Kedua, Presiden Prabowo Subianto akan memberikan penganugerahan tanda jasa dan tanda kehormatan kepada tokoh atau organisasi yang dianggap berjasa bagi bangsa.

“Para calon berasal dari berbagai latar belakang seperti akademisi, tokoh agama, seniman, birokrat, dan militer, serta tokoh-tokoh lainnya yang diseleksi secara ketat dan transparan oleh Dewan Gelar, Tanda Jasa, dan Tanda Kehormatan,” ujarnya.

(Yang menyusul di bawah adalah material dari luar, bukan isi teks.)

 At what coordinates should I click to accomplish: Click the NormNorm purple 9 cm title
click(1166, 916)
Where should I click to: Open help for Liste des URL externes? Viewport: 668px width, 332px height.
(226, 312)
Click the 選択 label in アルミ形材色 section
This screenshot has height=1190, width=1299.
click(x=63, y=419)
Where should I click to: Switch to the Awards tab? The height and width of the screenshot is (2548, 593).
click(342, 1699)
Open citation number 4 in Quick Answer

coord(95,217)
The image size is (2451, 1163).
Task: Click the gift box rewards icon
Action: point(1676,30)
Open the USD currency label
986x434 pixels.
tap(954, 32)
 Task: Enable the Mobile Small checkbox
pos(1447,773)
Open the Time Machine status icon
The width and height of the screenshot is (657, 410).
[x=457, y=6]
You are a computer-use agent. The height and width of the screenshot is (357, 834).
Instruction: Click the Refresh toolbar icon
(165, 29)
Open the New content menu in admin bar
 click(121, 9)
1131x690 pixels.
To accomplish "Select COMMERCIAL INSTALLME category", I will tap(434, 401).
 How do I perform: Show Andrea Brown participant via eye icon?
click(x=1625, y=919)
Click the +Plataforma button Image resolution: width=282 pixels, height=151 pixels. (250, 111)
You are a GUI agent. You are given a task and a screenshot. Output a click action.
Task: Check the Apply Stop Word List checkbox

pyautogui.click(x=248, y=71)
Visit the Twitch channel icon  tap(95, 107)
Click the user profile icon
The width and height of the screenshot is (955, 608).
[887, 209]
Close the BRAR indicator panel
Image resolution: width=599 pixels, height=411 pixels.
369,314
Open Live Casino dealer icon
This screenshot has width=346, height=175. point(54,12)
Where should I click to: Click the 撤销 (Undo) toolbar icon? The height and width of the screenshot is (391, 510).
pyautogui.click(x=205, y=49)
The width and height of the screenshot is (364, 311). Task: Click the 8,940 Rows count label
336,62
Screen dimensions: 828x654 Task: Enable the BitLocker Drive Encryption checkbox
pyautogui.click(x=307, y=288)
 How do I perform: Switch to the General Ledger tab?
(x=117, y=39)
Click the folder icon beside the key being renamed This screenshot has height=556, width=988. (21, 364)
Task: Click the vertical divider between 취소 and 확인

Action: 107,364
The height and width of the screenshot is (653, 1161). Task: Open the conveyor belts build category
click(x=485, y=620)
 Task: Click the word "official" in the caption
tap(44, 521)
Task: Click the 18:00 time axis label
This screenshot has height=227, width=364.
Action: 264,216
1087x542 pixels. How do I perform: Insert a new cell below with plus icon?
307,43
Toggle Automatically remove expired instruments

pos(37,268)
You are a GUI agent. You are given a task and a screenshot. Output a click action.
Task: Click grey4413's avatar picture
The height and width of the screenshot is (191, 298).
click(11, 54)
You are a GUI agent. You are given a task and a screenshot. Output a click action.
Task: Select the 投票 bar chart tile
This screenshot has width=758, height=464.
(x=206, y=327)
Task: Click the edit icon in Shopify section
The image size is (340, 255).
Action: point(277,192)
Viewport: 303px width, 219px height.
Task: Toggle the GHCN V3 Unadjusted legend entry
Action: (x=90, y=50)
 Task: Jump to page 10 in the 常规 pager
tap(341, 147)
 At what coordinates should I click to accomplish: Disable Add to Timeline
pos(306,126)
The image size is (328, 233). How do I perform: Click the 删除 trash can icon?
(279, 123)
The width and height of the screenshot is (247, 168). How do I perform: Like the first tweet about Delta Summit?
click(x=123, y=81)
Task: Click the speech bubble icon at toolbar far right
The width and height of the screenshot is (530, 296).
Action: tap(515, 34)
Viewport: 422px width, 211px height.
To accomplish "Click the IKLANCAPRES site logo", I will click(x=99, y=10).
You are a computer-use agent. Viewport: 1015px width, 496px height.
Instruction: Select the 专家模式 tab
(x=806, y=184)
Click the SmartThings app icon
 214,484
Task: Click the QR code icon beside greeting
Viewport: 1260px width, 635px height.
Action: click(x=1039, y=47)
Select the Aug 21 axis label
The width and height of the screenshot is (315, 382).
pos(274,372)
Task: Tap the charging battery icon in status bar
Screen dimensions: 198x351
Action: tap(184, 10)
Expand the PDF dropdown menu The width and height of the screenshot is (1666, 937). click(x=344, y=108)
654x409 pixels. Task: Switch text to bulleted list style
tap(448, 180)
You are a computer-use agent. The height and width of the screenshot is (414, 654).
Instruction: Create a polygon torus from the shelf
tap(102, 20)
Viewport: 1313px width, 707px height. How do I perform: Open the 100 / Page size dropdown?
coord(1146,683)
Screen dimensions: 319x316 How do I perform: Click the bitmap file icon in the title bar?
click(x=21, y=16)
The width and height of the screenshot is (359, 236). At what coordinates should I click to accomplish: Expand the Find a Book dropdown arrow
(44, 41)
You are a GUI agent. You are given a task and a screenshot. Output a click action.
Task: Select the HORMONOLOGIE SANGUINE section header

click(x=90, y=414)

Prabowo dijadwalkan memberikan 2 pidato kenegaraan di Gedung DPR/DPR pada 14 Agustus 2026. Kemudian dilanjutkan dengan ziarah nasional dan renungan suci yang rencananya dilaksanakan pada Sabtu, 15 Agustus 2026 di Taman Makam Pahlawan Nasional Utama Kalibata, Jakarta Selatan.

 

Acara Puncak

Agenda berikutnya, upacara peringatan detik-detik Proklamasi dan penurunan bendera pusaka yang akan dipimpin Prabowo di Istana Merdeka, Jakarta. Istana juga mengundang 8.100 masyarakat baik di upacara penaikan dan penurunan bendera.

“Undangan kepada masyarakat juga diberikan secara terbuka melalui mekanisme war ticket. Jadi nanti kami juga akan melaksanakan war ticket bagi masyarakat yang ingin serta mengikuti Upacara Detik-Detik Proklamasi di Istana Merdeka,” ujar Juri.

Acara selanjutnya, pada 17 Agustus 2026, pemerintah juga akan menggelar pesta rakyat yang berlangsung dari siang hingga malam hari, yang terdiri dari hiburan hingga makan gratis di kawasan Monas.

Terakhir, peringatan HUT ke-81 RI ditutup dengan kegiatan Merdeka Run atau fun run.

“Nanti berbagai hiburan akan kami sediakan bagi masyarakat untuk menikmati hiburan sepanjang tanggal 17, dari pagi sampai malam, dari siang sampai malam. Ada juga beberapa pertunjukan yang bisa dinikmati oleh masyarakat luas, mulai dari misalnya ada drone show, ada video mapping, ada kembang api,” ujar Juri.